Building models with SAS Enterprise Miner, SAS Factory Miner, SAS Visual Data Mining and Machine Learning or just with programming

which is more effective: proc import or infile statement

Accepted Solution Solved
Reply
Occasional Contributor
Posts: 8
Accepted Solution

which is more effective: proc import or infile statement

Hi All,

I would like to know which is a more effective way to import a datafile into SAS: proc import or infile statement.
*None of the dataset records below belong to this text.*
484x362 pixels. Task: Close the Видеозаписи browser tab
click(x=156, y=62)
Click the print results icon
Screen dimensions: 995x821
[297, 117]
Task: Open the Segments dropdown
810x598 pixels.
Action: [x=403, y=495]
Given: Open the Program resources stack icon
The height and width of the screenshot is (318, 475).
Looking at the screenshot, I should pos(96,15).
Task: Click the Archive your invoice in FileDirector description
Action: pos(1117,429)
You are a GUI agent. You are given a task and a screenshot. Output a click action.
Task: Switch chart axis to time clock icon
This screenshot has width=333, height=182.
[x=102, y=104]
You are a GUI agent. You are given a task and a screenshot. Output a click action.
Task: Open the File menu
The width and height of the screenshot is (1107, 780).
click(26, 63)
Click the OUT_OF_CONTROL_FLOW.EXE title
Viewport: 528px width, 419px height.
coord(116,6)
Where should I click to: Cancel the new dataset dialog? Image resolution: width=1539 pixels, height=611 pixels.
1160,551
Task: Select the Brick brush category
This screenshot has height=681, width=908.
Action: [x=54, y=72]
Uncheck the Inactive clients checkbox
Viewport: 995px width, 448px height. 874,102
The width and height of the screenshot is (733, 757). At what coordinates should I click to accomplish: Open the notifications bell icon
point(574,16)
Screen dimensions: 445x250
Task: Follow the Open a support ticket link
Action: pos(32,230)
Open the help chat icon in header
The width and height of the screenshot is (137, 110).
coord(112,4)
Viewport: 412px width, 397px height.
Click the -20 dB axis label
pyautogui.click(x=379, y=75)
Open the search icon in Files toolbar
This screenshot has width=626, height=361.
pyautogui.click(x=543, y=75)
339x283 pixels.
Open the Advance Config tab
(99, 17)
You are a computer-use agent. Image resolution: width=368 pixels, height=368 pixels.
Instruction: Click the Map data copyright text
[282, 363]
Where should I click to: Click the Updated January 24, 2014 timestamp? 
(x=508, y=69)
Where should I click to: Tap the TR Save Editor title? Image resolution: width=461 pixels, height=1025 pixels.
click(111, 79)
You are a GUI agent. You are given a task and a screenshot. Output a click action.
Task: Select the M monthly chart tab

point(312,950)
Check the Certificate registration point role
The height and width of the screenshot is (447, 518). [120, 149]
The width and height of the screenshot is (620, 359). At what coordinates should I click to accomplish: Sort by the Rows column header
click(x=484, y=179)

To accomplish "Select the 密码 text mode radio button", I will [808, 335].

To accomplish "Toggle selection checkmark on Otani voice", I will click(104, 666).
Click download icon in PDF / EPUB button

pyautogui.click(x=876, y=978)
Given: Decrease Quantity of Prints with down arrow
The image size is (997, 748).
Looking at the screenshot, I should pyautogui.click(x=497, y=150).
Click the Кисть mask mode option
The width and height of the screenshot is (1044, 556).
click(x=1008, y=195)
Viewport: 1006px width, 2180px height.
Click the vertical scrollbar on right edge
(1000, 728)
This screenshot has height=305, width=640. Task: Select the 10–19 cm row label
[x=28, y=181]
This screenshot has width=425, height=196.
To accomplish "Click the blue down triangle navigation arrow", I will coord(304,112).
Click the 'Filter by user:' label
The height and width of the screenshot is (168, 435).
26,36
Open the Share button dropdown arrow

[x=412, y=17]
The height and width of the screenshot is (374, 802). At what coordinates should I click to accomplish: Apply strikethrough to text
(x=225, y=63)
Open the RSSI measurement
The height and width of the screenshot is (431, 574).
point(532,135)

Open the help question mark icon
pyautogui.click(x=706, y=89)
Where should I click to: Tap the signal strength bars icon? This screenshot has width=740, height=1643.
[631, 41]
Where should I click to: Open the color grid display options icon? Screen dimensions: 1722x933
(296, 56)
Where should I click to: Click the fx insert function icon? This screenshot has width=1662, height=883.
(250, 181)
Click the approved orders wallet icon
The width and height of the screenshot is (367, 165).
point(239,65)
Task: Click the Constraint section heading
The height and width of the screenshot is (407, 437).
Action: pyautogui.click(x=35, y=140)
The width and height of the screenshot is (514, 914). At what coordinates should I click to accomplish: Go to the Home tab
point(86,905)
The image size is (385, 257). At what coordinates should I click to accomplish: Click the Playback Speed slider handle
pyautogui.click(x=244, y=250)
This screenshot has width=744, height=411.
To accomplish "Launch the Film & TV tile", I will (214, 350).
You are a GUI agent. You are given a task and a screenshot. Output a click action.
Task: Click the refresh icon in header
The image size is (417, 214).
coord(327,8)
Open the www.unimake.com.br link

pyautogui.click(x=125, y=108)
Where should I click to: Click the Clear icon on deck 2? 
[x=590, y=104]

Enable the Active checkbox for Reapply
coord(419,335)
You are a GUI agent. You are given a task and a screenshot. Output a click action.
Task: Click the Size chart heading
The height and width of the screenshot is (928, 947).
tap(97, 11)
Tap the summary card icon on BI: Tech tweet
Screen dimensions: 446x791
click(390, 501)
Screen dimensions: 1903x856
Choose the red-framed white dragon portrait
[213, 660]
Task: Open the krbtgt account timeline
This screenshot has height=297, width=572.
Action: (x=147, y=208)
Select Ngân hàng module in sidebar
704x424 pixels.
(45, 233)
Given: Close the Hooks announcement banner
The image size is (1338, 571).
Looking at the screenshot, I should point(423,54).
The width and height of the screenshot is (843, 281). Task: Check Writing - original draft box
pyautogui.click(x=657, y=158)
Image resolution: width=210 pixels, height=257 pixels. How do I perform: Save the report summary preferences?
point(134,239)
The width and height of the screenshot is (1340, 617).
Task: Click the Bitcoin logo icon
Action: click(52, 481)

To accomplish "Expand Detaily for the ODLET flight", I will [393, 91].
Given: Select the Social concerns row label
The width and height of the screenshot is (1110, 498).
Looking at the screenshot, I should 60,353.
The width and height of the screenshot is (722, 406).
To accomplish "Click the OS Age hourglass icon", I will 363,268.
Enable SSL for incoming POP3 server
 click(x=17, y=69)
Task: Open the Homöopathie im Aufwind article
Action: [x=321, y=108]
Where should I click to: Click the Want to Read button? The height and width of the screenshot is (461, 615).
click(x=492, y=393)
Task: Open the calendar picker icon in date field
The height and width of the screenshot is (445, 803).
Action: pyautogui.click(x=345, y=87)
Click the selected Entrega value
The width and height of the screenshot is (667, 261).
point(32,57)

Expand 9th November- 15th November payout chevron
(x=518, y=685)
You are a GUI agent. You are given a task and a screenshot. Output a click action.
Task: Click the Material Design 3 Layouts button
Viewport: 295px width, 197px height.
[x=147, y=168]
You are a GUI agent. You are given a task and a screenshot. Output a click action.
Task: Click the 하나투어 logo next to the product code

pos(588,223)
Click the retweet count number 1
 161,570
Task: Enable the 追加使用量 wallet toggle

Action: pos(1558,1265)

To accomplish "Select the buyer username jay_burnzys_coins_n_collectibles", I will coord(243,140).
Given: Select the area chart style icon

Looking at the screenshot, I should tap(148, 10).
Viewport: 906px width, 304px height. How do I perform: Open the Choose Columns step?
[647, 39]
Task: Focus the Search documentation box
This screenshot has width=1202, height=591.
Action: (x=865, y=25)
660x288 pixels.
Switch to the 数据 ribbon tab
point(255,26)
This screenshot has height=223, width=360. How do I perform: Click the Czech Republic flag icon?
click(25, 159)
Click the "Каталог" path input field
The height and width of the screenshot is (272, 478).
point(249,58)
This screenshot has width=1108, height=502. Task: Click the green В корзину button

What is the difference in terms of efficiency or usefulness between both. And which one should i use if a have a large dataset, with more than 100000 observations.

Thanks in advance.

Best regards,

Mrinal


Accepted Solutions
Solution
‎07-07-2017 01:07 PM
Super User
Posts: 19,789

Re: which is more effective: proc import or infile statement

Infile allows you to specify variable types/formats directly which you can't do in proc import

If proc import incorrectly classifies a variable you'll have to manually fix it anyway.

I generally use a combination anyways, proc import will generate the infile statements in the log.

I'll use that code as a starting point and then manually modify the in file statements to read the data.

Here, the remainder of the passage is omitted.